A couple months ago, I was taking a walk in one of Seattle’s urban parks with my friend Ryan. We came across a patch of blackberries abutting the sidewalk — the last of the summer’s bounty — and the part of my brain that responds to free food started pinging. I started shoving blackberries into my mouth. When I paused for a second to offer a grimy handful to Ryan, he looked at me like I was offering him a fistful of poison. “Are you crazy?” he said. “You don’t know what’s in that soil.”
He had a point. I’d never considered that maybe city berries weren’t a good thing to put in my body. Regardless, I was hungry and they were free, so I rolled my eyes and kept going. “Don’t be so paranoid,” I said. “Fruit is healthy!”
But is it always?
Curious about potential lead and other heavy metals in urban soils, Wellesley College geoscience professor Dan Brabander worked with Boston’s League of Urban Canners (LUrC) to test foraged food in the Boston area. And what they found was … well, let’s just say I feel pretty vindicated.
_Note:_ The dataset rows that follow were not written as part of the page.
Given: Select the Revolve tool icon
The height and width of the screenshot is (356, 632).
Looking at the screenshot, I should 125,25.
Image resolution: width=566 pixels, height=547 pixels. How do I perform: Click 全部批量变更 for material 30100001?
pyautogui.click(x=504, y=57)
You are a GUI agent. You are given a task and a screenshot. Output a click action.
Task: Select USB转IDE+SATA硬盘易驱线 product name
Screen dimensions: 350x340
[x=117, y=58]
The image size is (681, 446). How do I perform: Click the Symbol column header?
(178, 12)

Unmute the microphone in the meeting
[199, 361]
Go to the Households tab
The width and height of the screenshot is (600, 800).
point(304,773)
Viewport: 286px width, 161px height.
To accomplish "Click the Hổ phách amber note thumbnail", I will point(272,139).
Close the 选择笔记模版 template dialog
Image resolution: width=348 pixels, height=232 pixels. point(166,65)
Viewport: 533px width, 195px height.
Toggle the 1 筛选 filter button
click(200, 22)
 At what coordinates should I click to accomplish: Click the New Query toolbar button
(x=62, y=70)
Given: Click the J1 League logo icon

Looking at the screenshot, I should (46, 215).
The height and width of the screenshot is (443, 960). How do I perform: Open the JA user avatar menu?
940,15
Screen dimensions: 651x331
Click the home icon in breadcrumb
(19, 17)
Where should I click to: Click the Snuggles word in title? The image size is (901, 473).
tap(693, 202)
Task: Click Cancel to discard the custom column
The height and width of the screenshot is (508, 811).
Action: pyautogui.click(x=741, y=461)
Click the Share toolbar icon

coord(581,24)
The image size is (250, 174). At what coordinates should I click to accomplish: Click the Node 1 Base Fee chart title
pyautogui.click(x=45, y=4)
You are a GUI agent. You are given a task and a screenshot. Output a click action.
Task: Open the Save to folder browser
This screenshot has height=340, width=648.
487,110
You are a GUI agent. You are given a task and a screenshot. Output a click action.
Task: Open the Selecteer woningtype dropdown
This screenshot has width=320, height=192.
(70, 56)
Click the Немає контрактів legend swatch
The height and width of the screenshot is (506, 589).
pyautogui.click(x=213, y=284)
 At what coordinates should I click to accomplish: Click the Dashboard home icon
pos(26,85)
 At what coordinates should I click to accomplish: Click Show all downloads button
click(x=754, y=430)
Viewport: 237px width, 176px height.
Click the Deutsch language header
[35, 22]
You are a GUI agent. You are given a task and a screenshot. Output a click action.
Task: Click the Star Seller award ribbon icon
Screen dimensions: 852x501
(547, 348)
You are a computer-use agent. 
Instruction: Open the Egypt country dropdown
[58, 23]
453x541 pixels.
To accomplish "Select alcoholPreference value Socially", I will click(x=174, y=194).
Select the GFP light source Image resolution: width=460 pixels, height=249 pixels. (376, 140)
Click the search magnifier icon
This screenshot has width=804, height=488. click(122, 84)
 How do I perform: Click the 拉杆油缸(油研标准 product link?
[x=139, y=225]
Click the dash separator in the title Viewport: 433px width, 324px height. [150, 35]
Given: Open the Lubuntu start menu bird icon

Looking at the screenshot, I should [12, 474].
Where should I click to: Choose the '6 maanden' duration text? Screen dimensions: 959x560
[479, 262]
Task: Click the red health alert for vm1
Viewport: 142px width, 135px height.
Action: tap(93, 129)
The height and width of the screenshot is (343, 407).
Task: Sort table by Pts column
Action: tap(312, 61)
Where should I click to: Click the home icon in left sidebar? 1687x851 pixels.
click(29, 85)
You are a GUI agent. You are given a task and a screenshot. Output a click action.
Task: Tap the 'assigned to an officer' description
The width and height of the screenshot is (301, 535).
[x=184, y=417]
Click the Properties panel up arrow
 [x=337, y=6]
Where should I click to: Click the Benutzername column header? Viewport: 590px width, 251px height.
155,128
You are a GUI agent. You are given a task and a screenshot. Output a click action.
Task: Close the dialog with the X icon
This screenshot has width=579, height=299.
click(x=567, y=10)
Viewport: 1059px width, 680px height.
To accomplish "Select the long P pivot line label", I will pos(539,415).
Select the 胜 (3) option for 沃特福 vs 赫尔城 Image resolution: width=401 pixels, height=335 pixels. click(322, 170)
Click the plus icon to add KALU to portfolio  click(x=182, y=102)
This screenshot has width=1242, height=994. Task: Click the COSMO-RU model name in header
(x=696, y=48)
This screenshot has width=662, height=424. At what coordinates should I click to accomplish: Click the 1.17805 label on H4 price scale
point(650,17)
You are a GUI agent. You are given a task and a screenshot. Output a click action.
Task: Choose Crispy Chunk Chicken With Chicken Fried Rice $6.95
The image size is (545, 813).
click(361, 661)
LUrC members provided Brabander’s lab with foraged samples. The fruit was dehydrated to mimic the preservation methods LUrC members used, and tested for contaminants and nutritional properties. The researchers’ findings defied their expectations (as recently as 2013, warnings about potential lead contamination in urban foods were making headlines).
But all of the 166 cherry, peach, apple, and other fruit and herb samples the lab tested showed relatively low levels of lead and arsenic. For example, the apples showed lead levels ranging from 0.5-1.2 micrograms per gram, significantly less than the 6 micrograms of lead that a young child can safely consume in one day.
The Wellesley team also expected to see higher levels of heavy metal on unpeeled fruits than on peeled fruits as a result of soil, dust, and air pollution.
“We found there was no difference between these variables,” said Ciaran Gallagher, a member of Brabander’s team. Gallagher is majoring in Environmental Chemistry at Wellesley and co-presented the group’s findings at the recent Geological Society of America conference in Baltimore, Maryland, with several of her fellow undergraduate research team members.
The way that different plants absorb contaminants is still being studied, but roots and tubers usually have the highest lead and arsenic concentrations, followed by leafy greens like spinach and mustard. Fruits and seeds, on the other hand, are literally at the other end of the plant and tend to have the lowest likelihood of contamination.
It gets better. The researchers found that foraged apples and peaches contained 2.5 times more calcium than fruit from actual orchards, and some city fruits also had higher levels of manganese, zinc, magnesium, and potassium than the stuff you get from Safeway. So, Ryan, blackberry season might be over, but come over later for some homemade sidewalk apple pie.